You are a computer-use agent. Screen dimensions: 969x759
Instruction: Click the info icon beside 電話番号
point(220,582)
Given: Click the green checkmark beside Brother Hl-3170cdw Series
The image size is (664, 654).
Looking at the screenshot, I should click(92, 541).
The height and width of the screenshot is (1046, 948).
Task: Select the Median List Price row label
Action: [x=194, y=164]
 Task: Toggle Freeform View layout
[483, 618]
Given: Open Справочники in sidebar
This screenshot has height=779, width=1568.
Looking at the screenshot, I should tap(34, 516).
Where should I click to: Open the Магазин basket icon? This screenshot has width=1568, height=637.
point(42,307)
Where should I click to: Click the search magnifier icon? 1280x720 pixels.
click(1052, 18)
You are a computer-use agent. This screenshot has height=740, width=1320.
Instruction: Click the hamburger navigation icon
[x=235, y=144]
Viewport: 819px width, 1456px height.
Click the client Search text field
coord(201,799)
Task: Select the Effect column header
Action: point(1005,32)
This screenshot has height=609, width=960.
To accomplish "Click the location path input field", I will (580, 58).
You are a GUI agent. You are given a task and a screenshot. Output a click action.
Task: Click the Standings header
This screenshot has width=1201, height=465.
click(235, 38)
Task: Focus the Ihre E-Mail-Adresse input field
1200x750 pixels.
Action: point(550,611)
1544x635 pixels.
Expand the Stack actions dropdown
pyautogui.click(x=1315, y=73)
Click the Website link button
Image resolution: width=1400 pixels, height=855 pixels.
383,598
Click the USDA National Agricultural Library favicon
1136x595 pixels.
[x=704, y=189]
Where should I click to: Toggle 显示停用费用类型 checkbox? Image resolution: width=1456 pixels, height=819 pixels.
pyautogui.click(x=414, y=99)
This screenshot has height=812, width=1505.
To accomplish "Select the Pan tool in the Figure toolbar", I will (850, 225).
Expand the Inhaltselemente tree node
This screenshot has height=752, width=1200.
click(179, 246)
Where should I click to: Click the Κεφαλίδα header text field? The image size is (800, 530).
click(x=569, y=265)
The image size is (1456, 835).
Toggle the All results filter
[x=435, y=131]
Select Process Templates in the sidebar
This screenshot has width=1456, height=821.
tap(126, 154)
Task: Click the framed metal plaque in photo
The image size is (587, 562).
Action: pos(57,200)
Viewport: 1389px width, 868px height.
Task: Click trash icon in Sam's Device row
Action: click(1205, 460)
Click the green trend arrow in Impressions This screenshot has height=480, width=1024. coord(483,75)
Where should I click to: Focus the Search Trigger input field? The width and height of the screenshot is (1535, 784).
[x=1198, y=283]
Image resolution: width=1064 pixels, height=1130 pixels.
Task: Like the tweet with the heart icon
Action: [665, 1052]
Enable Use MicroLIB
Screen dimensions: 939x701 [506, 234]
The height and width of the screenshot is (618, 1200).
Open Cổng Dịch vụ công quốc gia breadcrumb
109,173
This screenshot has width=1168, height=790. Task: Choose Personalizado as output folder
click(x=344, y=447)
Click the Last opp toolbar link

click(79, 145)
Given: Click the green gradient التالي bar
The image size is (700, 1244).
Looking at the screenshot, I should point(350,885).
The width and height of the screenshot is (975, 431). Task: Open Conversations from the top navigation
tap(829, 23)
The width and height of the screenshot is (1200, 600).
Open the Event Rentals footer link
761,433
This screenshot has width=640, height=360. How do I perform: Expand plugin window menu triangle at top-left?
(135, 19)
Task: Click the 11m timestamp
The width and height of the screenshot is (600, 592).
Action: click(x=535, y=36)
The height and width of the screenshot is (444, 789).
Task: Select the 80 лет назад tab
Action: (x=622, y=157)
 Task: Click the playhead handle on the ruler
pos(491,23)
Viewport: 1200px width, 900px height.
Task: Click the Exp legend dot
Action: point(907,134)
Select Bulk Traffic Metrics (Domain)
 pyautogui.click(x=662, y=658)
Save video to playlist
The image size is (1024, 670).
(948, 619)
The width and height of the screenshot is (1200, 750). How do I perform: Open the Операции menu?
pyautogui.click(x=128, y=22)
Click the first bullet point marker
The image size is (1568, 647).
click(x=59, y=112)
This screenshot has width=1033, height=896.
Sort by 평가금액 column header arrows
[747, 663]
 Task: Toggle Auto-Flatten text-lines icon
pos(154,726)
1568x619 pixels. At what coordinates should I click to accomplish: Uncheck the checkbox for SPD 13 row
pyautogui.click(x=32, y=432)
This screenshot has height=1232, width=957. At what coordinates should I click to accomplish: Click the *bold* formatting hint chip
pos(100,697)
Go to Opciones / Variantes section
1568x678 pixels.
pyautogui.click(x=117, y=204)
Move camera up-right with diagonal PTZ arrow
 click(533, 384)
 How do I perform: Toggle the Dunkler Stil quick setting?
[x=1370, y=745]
=====
Work to be completed | Reproduce all of the entries above verbatim, line for line.

Task solution |
You are a computer-use agent. Screen dimensions: 969x759
Instruction: Click the info icon beside 電話番号
point(220,582)
Given: Click the green checkmark beside Brother Hl-3170cdw Series
The image size is (664, 654).
Looking at the screenshot, I should click(92, 541).
The height and width of the screenshot is (1046, 948).
Task: Select the Median List Price row label
Action: [x=194, y=164]
 Task: Toggle Freeform View layout
[483, 618]
Given: Open Справочники in sidebar
This screenshot has height=779, width=1568.
Looking at the screenshot, I should tap(34, 516).
Where should I click to: Open the Магазин basket icon? This screenshot has width=1568, height=637.
point(42,307)
Where should I click to: Click the search magnifier icon? 1280x720 pixels.
click(1052, 18)
You are a computer-use agent. This screenshot has height=740, width=1320.
Instruction: Click the hamburger navigation icon
[x=235, y=144]
Viewport: 819px width, 1456px height.
Click the client Search text field
coord(201,799)
Task: Select the Effect column header
Action: point(1005,32)
This screenshot has height=609, width=960.
To accomplish "Click the location path input field", I will (580, 58).
You are a GUI agent. You are given a task and a screenshot. Output a click action.
Task: Click the Standings header
This screenshot has width=1201, height=465.
click(235, 38)
Task: Focus the Ihre E-Mail-Adresse input field
1200x750 pixels.
Action: point(550,611)
1544x635 pixels.
Expand the Stack actions dropdown
pyautogui.click(x=1315, y=73)
Click the Website link button
Image resolution: width=1400 pixels, height=855 pixels.
383,598
Click the USDA National Agricultural Library favicon
1136x595 pixels.
[x=704, y=189]
Where should I click to: Toggle 显示停用费用类型 checkbox? Image resolution: width=1456 pixels, height=819 pixels.
pyautogui.click(x=414, y=99)
This screenshot has height=812, width=1505.
To accomplish "Select the Pan tool in the Figure toolbar", I will (850, 225).
Expand the Inhaltselemente tree node
This screenshot has height=752, width=1200.
click(179, 246)
Where should I click to: Click the Κεφαλίδα header text field? The image size is (800, 530).
click(x=569, y=265)
The image size is (1456, 835).
Toggle the All results filter
[x=435, y=131]
Select Process Templates in the sidebar
This screenshot has width=1456, height=821.
tap(126, 154)
Task: Click the framed metal plaque in photo
The image size is (587, 562).
Action: pos(57,200)
Viewport: 1389px width, 868px height.
Task: Click trash icon in Sam's Device row
Action: click(1205, 460)
Click the green trend arrow in Impressions This screenshot has height=480, width=1024. coord(483,75)
Where should I click to: Focus the Search Trigger input field? The width and height of the screenshot is (1535, 784).
[x=1198, y=283]
Image resolution: width=1064 pixels, height=1130 pixels.
Task: Like the tweet with the heart icon
Action: [665, 1052]
Enable Use MicroLIB
Screen dimensions: 939x701 [506, 234]
The height and width of the screenshot is (618, 1200).
Open Cổng Dịch vụ công quốc gia breadcrumb
109,173
This screenshot has width=1168, height=790. Task: Choose Personalizado as output folder
click(x=344, y=447)
Click the Last opp toolbar link

click(79, 145)
Given: Click the green gradient التالي bar
The image size is (700, 1244).
Looking at the screenshot, I should point(350,885).
The width and height of the screenshot is (975, 431). Task: Open Conversations from the top navigation
tap(829, 23)
The width and height of the screenshot is (1200, 600).
Open the Event Rentals footer link
761,433
This screenshot has width=640, height=360. How do I perform: Expand plugin window menu triangle at top-left?
(135, 19)
Task: Click the 11m timestamp
The width and height of the screenshot is (600, 592).
Action: click(x=535, y=36)
The height and width of the screenshot is (444, 789).
Task: Select the 80 лет назад tab
Action: (x=622, y=157)
 Task: Click the playhead handle on the ruler
pos(491,23)
Viewport: 1200px width, 900px height.
Task: Click the Exp legend dot
Action: point(907,134)
Select Bulk Traffic Metrics (Domain)
 pyautogui.click(x=662, y=658)
Save video to playlist
The image size is (1024, 670).
(948, 619)
The width and height of the screenshot is (1200, 750). How do I perform: Open the Операции menu?
pyautogui.click(x=128, y=22)
Click the first bullet point marker
The image size is (1568, 647).
click(x=59, y=112)
This screenshot has width=1033, height=896.
Sort by 평가금액 column header arrows
[747, 663]
 Task: Toggle Auto-Flatten text-lines icon
pos(154,726)
1568x619 pixels. At what coordinates should I click to accomplish: Uncheck the checkbox for SPD 13 row
pyautogui.click(x=32, y=432)
This screenshot has height=1232, width=957. At what coordinates should I click to accomplish: Click the *bold* formatting hint chip
pos(100,697)
Go to Opciones / Variantes section
1568x678 pixels.
pyautogui.click(x=117, y=204)
Move camera up-right with diagonal PTZ arrow
 click(533, 384)
 How do I perform: Toggle the Dunkler Stil quick setting?
[x=1370, y=745]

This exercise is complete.